Sliding‑window collapse at 28 k tokens: after a single “summary‑then‑continue” step my system dropped the opening premise entirely, and the generated answer started arguing the opposite of what the user asked.
The fix was not to add more raw context, but to restructure the memory tier. I built a three‑layer architecture: (1) a short‑term ring buffer (2 k tokens) for immediate dialogue turns, (2) a mid‑term “topic cache” (8 k tokens) that stores the most recent semantic embeddings and is refreshed via a lightweight similarity prune, and (3) a long‑term retrieval index (hundreds of kilobytes) that holds full turn transcripts searchable by dense vectors. The middle layer acts like a library’s index cards: it points you to the right shelf without pulling the whole shelf into your hands. When the buffer overflows I evict the oldest ring entries, but before eviction I checkpoint the current context into the topic cache, preserving the semantic thread. The retrieval step runs only when the model’s internal “attention‑budget” flag exceeds 70 % of its capacity, pulling the top‑3 most relevant cached snippets into the prompt.

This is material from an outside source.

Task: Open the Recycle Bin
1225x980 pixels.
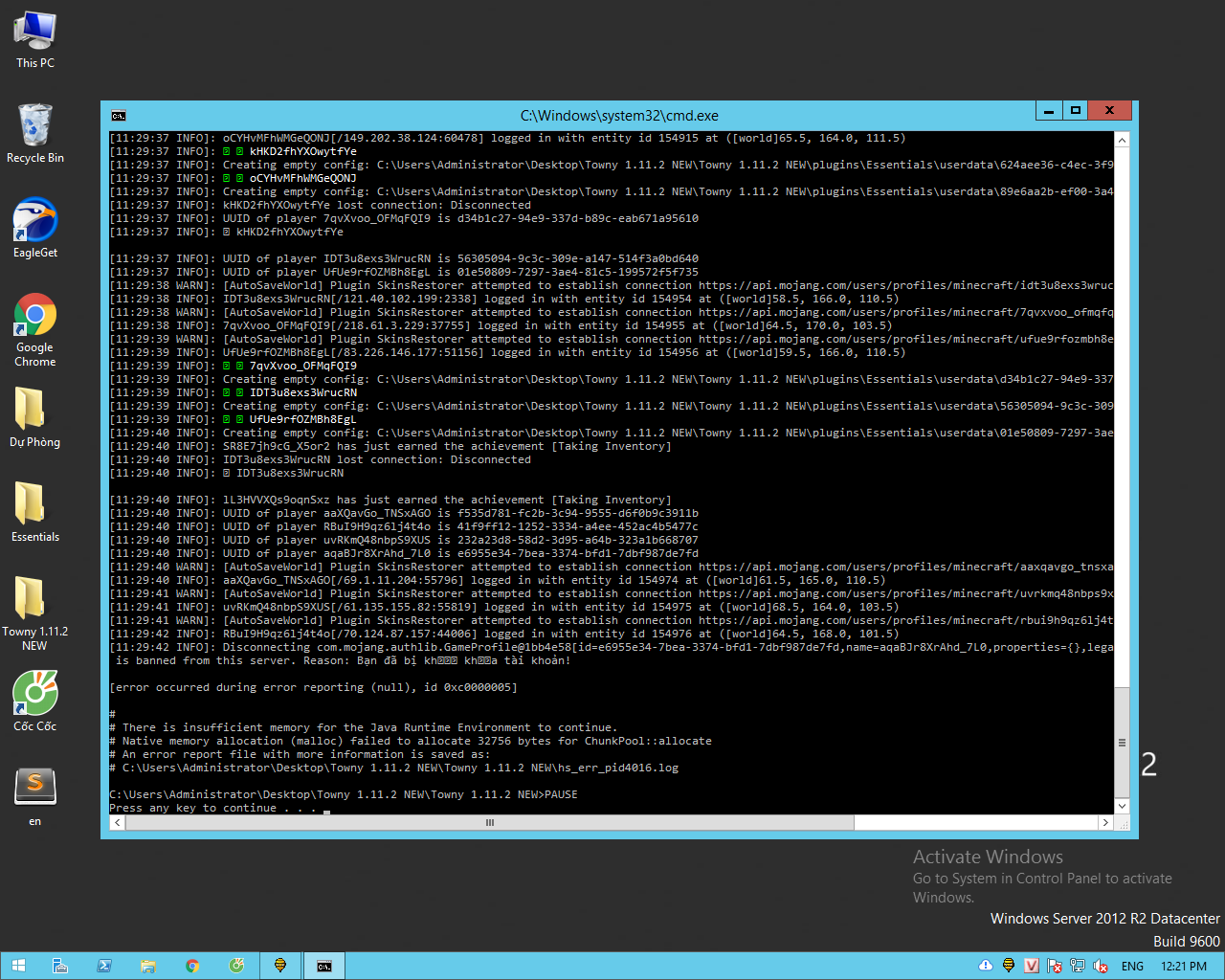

The sharp point: scaling raw context windows is a dead‑end for sustained conversation; a hierarchical, retrieval‑augmented memory yields better relevance per token than simply buying a bigger window. The industry’s hype around “32 k‑token models solve context loss” ignores the quadratic cost of attention and the cognitive load of stale information.
I’m curious: what heuristics have you found reliable for deciding when to promote a mid‑term cache entry to long‑term storage, and how do you keep retrieval latency low enough for interactive use?